___ Extract provided

Warning: Removed 2 rows containing missing values or values outside the scale range
(`geom_point()`).
Before we get too excited about making perfect graphs, let’s take a look at the types of graphs we have available to us…
Histograms are used to explore the frequency distribution of a single variable. We can check for normality (a bell curve) using this feature. We can also look for means, skewed data, and other trends.
ggplot(data=penguins, aes(bill_length_mm))+
geom_histogram()
`stat_bin()` using `bins = 30`. Pick better value with `binwidth`.
Warning: Removed 2 rows containing non-finite outside the scale range
(`stat_bin()`).
Within geom_histogram we can use bin_width to change the width of our x-axis groupings.
ggplot(data=penguins, aes(bill_length_mm))+
geom_histogram(binwidth=5)
Warning: Removed 2 rows containing non-finite outside the scale range
(`stat_bin()`).
A boxplot is a really useful plot to assess median and range of data. It can also identify outliers! The defaults for a boxplot in ggplot produce a median and interquartile range (IQR). The 1st quartile is the bottom of the box and the 3rd quartile is the top. The whiskers show the spread of the data where the ends of the whiskers represent the data points that are the furthest from the median in either direction. Notably, if a data point is 1.5 * IQR from the box (either the 1st or 3rd quartile) it is an outlier. Outliers are excluded from whiskers and are presented as points. There
Here’s an example
ggplot(data=penguins, aes(x=species, y= bill_length_mm)) +
geom_boxplot()
Warning: Removed 2 rows containing non-finite outside the scale range
(`stat_boxplot()`).

______
___ Given data

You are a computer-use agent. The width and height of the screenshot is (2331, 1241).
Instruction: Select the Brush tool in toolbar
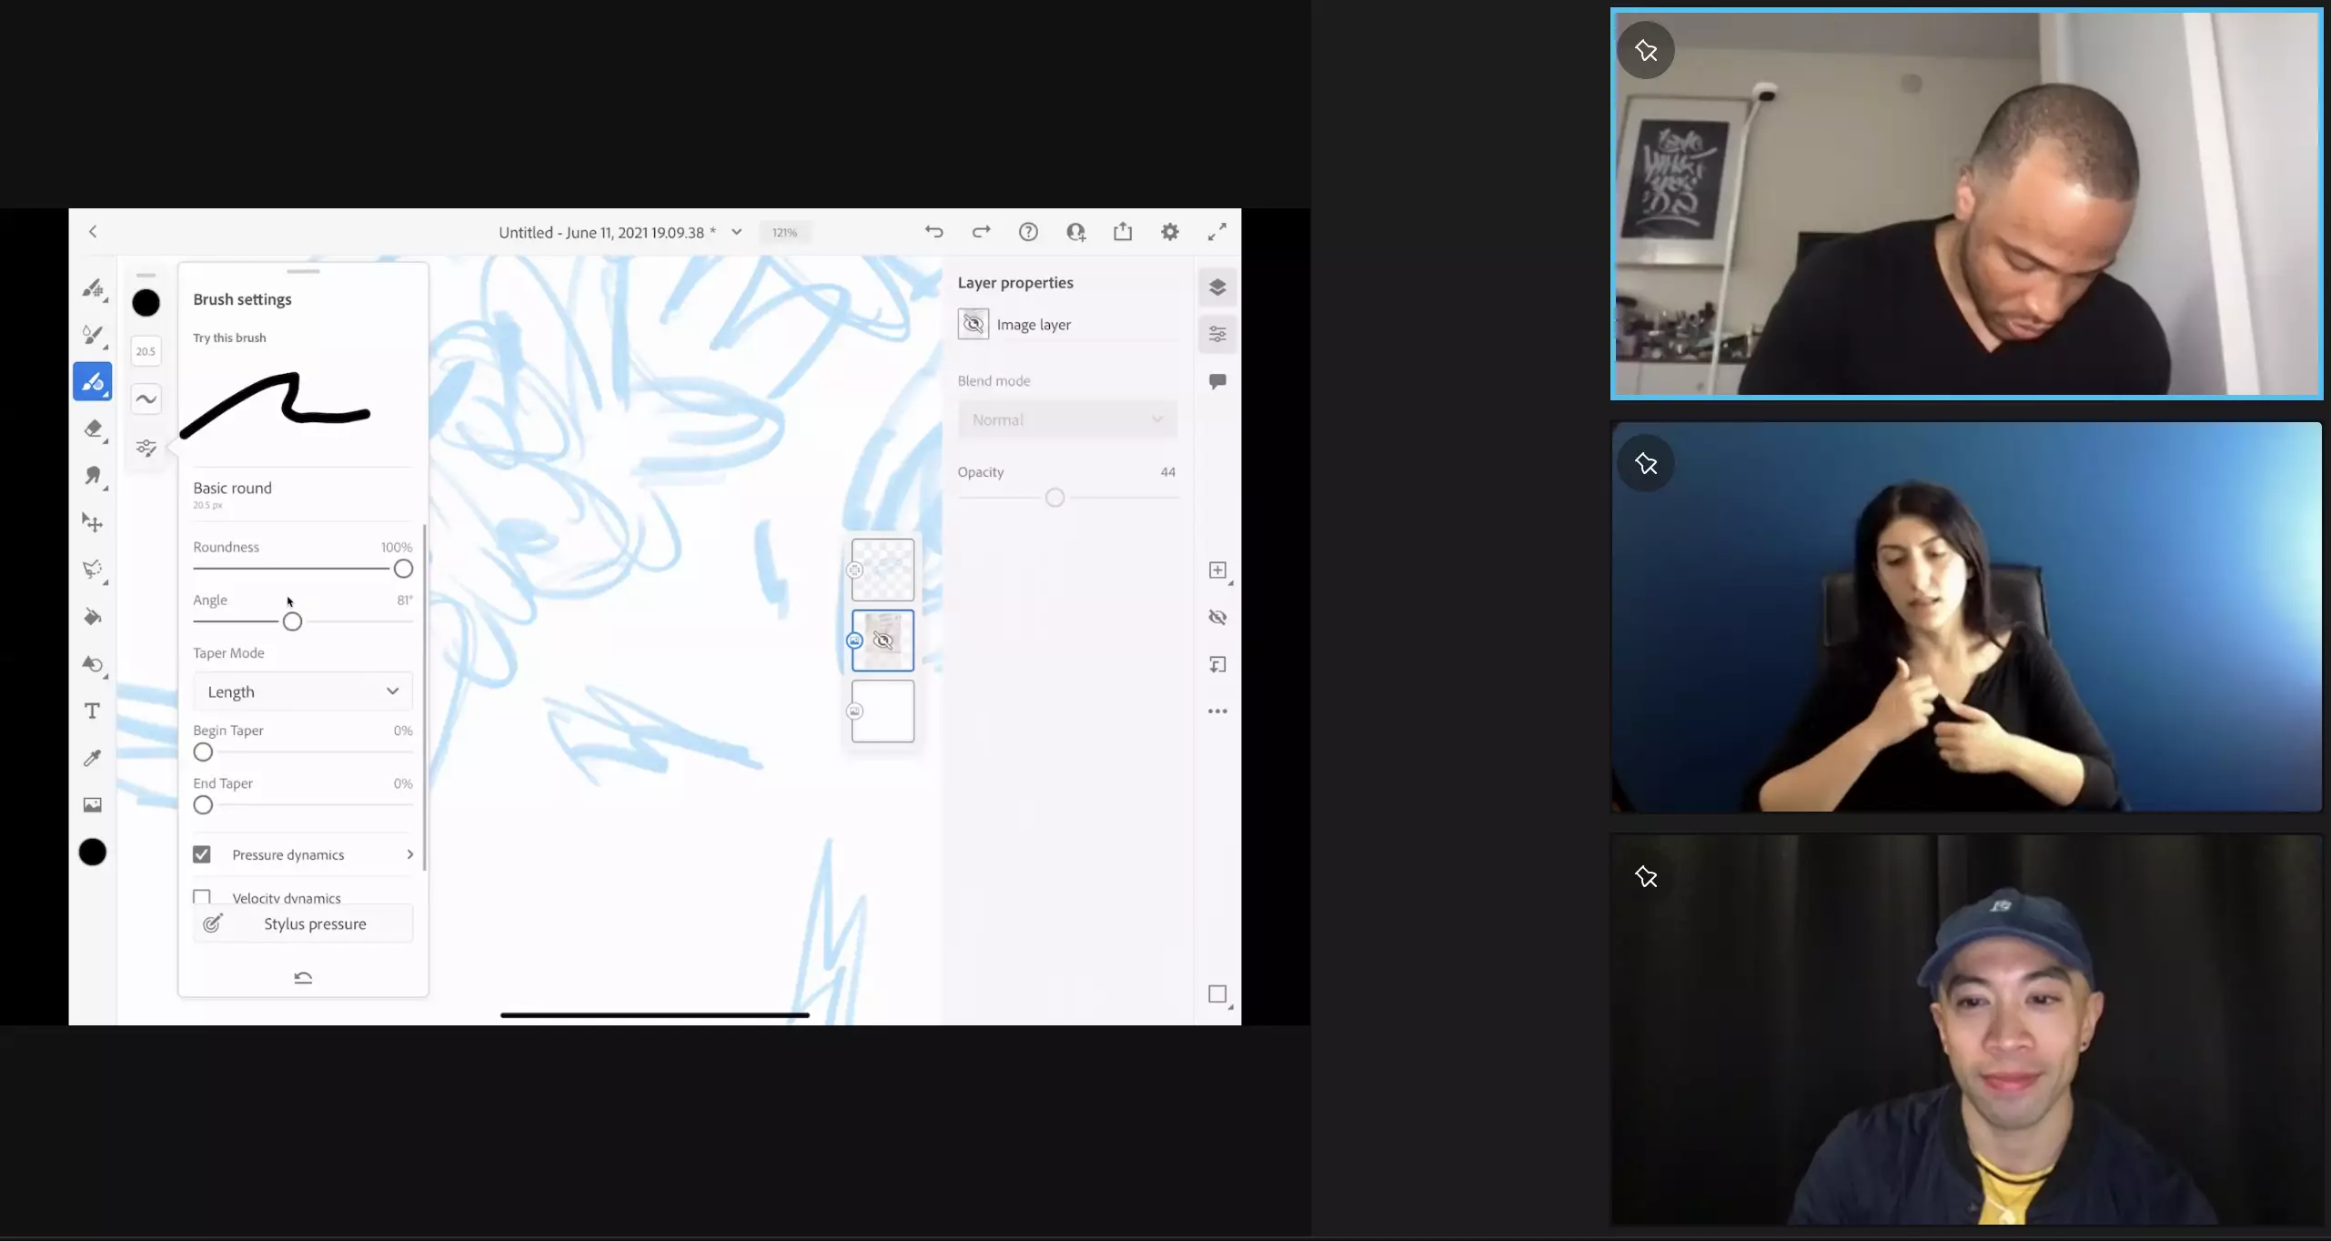(x=93, y=382)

______

What you need to do.
- a) In the ggplot tutorial, what do histograms explore?
- b) Write the next part of the ggplot tutorial, picking up after its final line.

Outputs for the tasks.
- a) Histograms explore the frequency distribution of a single variable.

- b)
We can use geom_violin to combine boxplot with a density plot (similar to a histogram) Here we can see the distribution of values within bill length by species.
ggplot(data=penguins, aes(x=species, y= bill_length_mm)) +
#geom_boxplot()+
geom_violin()
Warning: Removed 2 rows containing non-finite outside the scale range
(`stat_ydensity()`).
We can make bar graphs in ggplot using geom_bar(). There are some tricks to getting bar graphs to work exactly right, which I will try to detail below. NOTE Bar graphs are very rarely useful. If we want to show means, why not just use points + error bars? What does the bar actually represent? There aren’t that many cases where we really need bar graphs. There are exceptions, like when we have a population and we want to see the demographics of that population by count or percentage (see example below)
Here is a simple bar chart.
ggplot(data=penguins, aes(species)) +
geom_bar()
Here is a more elaborate boxplot that shows species breakdown by island! Note that we use an aes() call within geom_bar to define a fill. That means fill by species, or add a color for each species.
ggplot(data=penguins, aes(island)) +
geom_bar(aes(fill=species))
And here is that same plot with the bars unstacked. Instead of stacking, we have used “dodged” each color to be its own bar.
ggplot(data=penguins, aes(island)) +
geom_bar(aes(fill=species), position= position_dodge())
We learned when the best (only) times to use bar graphs are. Do you remember what those were? Are the examples above representative of that?
A line graph can be extremely useful, especially if we are looking at time series data or rates!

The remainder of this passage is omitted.